§ DATASET RECORDS:
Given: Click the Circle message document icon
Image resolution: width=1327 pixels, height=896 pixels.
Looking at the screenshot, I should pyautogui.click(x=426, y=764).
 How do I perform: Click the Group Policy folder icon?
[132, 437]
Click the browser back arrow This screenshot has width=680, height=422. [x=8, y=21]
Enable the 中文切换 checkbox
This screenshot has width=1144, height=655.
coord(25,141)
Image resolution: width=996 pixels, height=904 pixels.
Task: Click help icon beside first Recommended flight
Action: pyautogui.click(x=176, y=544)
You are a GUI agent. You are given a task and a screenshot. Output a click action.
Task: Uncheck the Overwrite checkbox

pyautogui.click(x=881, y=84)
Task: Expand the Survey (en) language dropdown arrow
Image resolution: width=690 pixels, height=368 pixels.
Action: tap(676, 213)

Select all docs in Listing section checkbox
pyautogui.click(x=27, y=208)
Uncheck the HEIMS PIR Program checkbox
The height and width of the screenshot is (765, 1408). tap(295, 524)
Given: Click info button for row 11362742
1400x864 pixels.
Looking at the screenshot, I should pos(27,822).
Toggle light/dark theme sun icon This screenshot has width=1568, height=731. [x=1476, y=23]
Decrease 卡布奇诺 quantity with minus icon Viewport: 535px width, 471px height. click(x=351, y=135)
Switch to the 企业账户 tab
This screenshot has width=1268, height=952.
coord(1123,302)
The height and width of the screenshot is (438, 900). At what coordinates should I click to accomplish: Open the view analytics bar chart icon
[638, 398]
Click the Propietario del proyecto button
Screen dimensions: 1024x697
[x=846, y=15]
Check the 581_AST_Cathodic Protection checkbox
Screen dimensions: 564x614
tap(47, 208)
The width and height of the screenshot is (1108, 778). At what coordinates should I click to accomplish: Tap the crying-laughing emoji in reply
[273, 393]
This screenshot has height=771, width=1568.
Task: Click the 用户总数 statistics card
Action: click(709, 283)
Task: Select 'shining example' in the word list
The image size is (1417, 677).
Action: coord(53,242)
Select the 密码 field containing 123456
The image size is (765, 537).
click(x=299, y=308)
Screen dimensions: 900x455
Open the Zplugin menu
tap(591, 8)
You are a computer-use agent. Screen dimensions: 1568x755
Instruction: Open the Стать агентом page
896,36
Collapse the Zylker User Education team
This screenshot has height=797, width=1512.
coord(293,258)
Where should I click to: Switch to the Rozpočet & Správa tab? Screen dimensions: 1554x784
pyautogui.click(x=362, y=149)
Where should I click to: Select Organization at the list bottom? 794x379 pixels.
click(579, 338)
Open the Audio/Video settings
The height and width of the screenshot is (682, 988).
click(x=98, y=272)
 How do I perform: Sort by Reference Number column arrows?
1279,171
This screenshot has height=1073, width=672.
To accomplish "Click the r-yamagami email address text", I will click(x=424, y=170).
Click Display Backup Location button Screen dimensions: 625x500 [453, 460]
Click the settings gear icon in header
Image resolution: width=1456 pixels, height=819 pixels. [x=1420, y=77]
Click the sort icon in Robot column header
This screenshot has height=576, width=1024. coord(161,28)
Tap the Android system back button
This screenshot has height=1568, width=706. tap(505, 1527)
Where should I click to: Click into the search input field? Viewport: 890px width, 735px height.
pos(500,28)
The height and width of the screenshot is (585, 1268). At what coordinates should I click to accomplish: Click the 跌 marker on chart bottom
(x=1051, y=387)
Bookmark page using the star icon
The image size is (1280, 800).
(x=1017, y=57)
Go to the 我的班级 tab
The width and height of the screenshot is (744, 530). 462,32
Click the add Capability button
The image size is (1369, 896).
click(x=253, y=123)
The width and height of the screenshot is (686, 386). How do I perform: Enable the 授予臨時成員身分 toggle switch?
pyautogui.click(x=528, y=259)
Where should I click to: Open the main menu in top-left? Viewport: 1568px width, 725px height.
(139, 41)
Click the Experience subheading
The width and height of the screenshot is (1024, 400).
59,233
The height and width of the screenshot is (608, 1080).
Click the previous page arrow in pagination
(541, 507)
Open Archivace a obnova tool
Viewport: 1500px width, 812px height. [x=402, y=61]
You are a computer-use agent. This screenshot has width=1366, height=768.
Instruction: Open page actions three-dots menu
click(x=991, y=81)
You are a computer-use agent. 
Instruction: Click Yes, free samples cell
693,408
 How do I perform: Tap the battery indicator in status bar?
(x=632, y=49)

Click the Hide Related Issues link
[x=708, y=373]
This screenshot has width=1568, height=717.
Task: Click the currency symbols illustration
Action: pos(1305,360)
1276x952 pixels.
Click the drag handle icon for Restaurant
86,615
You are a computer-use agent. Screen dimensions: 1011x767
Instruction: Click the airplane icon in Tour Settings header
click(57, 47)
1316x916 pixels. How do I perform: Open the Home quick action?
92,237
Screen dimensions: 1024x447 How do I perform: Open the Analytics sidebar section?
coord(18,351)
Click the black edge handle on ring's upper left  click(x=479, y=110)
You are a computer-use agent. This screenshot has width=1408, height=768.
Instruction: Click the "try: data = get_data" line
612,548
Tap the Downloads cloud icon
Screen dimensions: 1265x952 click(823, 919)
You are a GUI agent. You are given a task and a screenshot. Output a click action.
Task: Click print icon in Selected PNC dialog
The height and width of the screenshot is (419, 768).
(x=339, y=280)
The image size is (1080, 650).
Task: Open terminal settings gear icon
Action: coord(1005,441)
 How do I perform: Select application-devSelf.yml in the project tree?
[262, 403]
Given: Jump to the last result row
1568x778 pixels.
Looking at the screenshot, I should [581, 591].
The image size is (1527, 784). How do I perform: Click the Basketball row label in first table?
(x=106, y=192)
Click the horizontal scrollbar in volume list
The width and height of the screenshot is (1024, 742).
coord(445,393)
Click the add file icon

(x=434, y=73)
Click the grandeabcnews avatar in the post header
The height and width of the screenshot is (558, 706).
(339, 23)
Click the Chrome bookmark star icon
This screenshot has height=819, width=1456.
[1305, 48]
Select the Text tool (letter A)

§ TASK TO COMPLETE:
Retype the lines of the records starting with the line containing "Toggle light/dark theme" and going on through the line containing "[x=846, y=15]", keeping each one identical.

§ RESULT:
Toggle light/dark theme sun icon This screenshot has width=1568, height=731. [x=1476, y=23]
Decrease 卡布奇诺 quantity with minus icon Viewport: 535px width, 471px height. click(x=351, y=135)
Switch to the 企业账户 tab
This screenshot has width=1268, height=952.
coord(1123,302)
The height and width of the screenshot is (438, 900). At what coordinates should I click to accomplish: Open the view analytics bar chart icon
[638, 398]
Click the Propietario del proyecto button
Screen dimensions: 1024x697
[x=846, y=15]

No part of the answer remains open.